Performance & Cost Impact (An Estimate)
To put it all together, here is a table illustrating the estimated impact of these upgrades on a typical mid-size SUV or truck like a Jeep Wrangler or Toyota Tacoma.
| Setup | Total Estimated Cost | MPG Change | On-Road Power Feel | Off-Road Capability |
|---|---|---|---|---|
| Stock (31″) | $0 | Baseline | Excellent | Moderate |
| 33-Inch Upgrade | $1,500 – $2,500 | -1 to -2 MPG | Good | High |
| 35-Inch Upgrade | $4,000 – $7,000+ | -2 to -5 MPG | Poor (without re-gear) / Good (with re-gear) | Very High |
Please note that these costs and performance figures are estimates. They can vary widely based on your specific vehicle, the brands you choose, and labor rates in your area.
Frequently Asked Questions
Do I absolutely have to lift my truck for 35s?
For 99% of vehicles, yes. Without a significant suspension lift, 35-inch tires will severely rub on fenders and suspension components during turns and suspension compression, making the vehicle unsafe to drive.
Will 35s really kill my gas mileage?
Yes, you should expect a noticeable drop.

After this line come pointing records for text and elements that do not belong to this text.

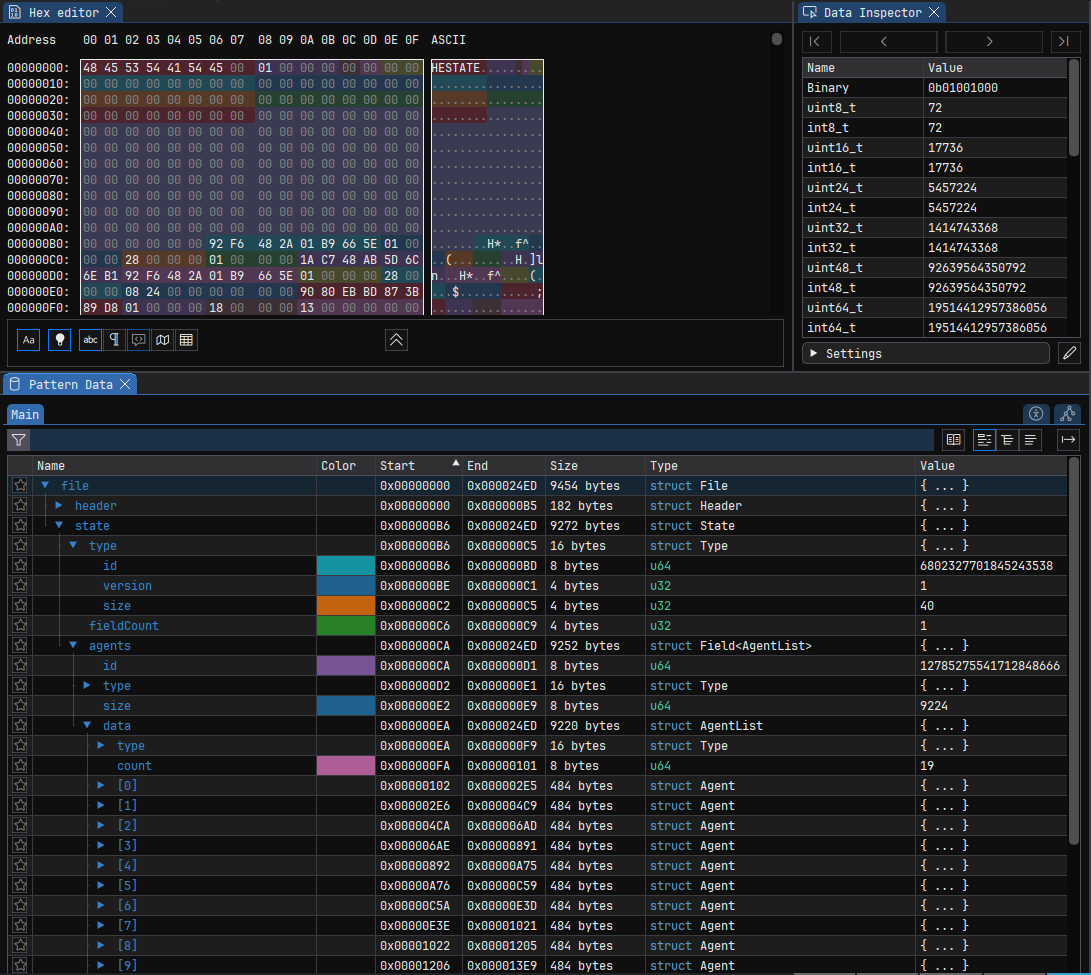1091x975 pixels.
Task: Jump to first entry in Data Inspector
Action: click(816, 41)
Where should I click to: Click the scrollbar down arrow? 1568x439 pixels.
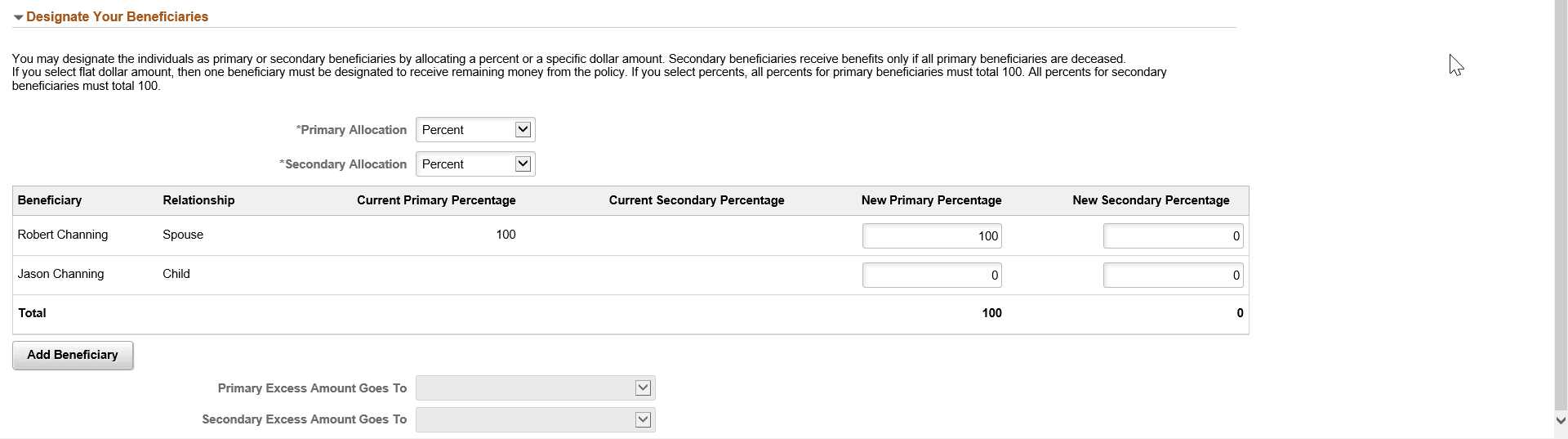coord(1561,419)
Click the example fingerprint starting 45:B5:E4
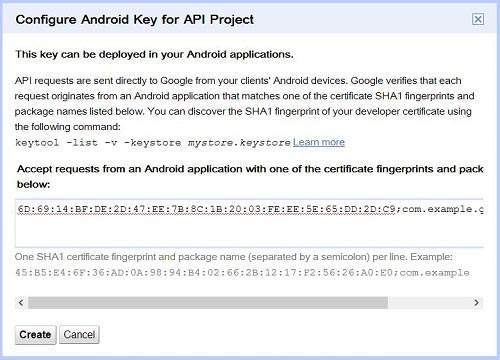This screenshot has height=360, width=500. pos(205,273)
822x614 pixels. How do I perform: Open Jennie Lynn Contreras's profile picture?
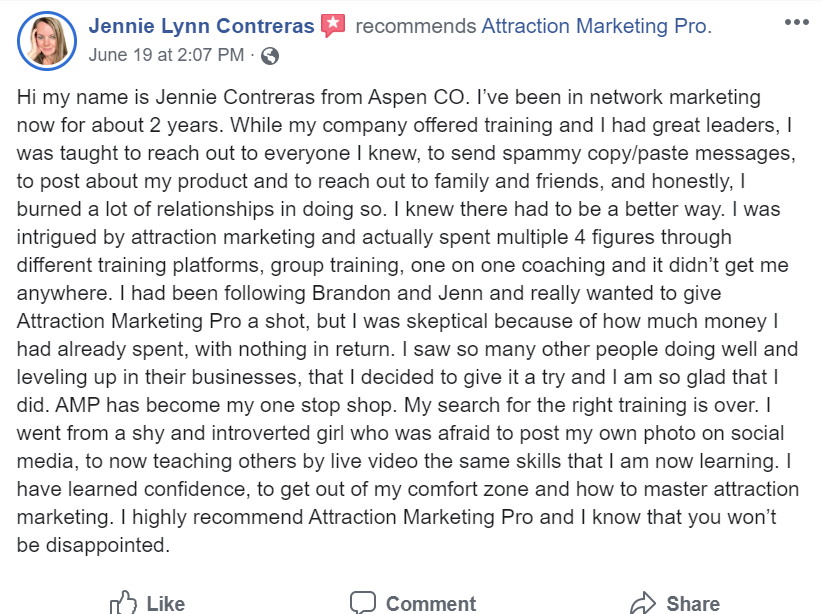tap(47, 41)
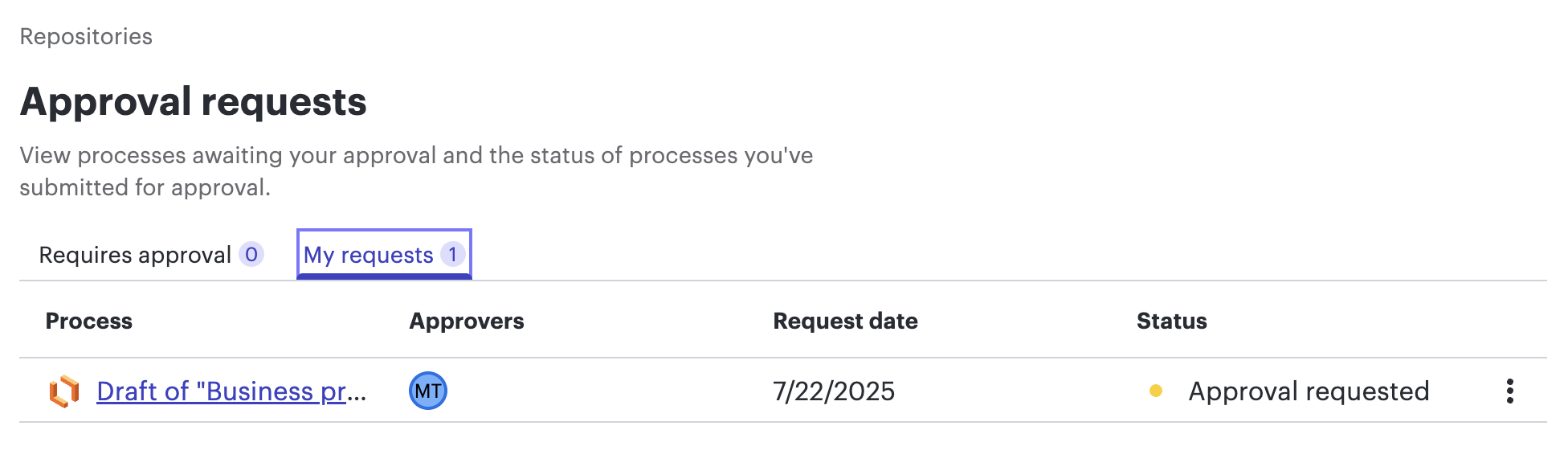
Task: Open the Repositories breadcrumb link
Action: (84, 35)
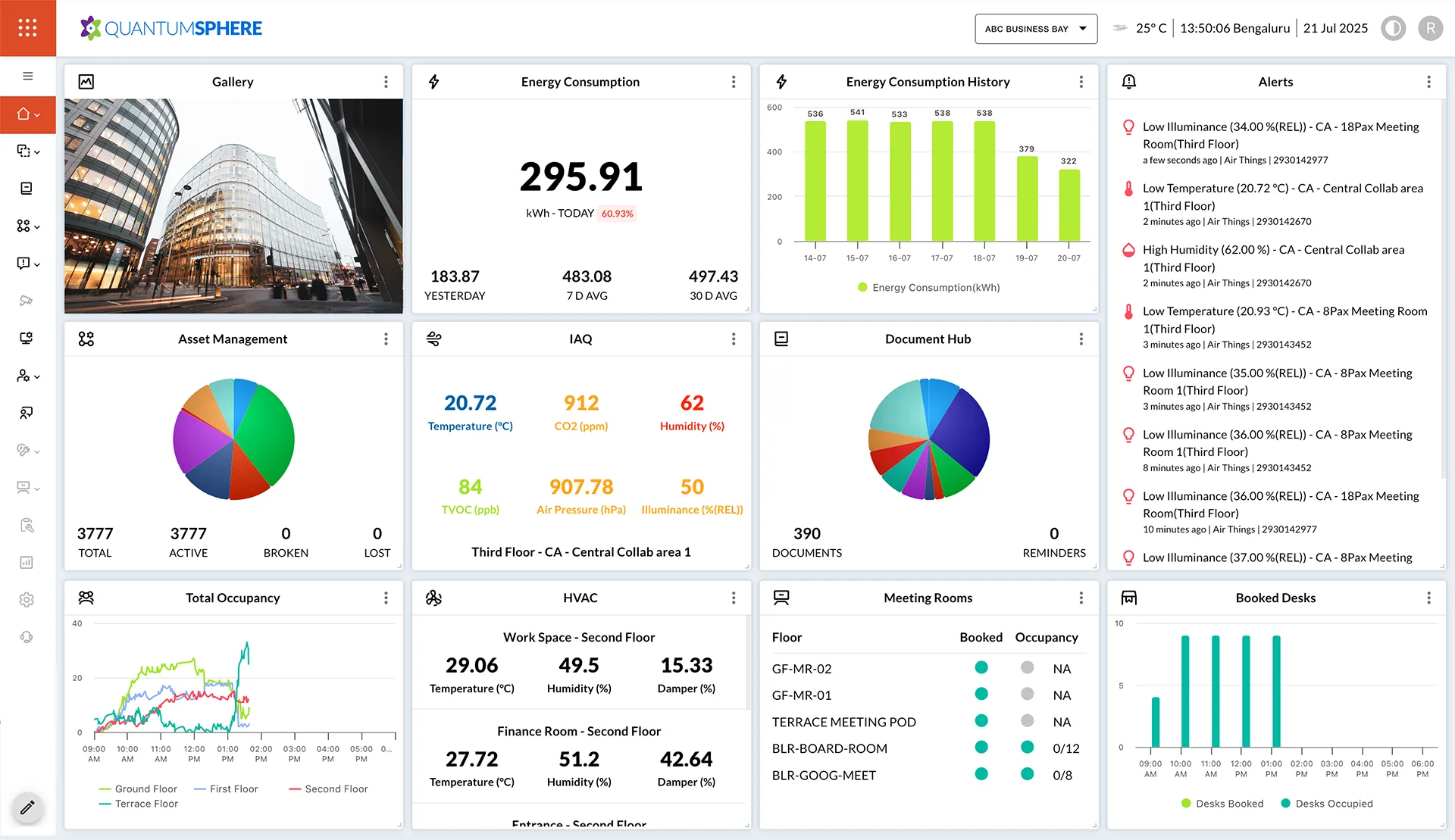Open the sidebar settings gear icon
The image size is (1455, 840).
pos(27,600)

The combination of increased weight, rolling resistance, and worse aerodynamics will typically result in a 2-5 MPG decrease, depending on your vehicle and driving style.
Is re-gearing actually necessary for 35-inch tires?
While you can technically drive without it, it’s highly recommended. Failing to re-gear will result in poor acceleration, constant gear-hunting by your transmission, and added strain on your entire drivetrain.
Can I fit 33-inch tires without a lift?
On some vehicles, yes. Many modern trucks and SUVs can fit a 33-inch equivalent tire with just a front leveling kit or, in some cases, with no modification at all, though minor plastic trimming may be required.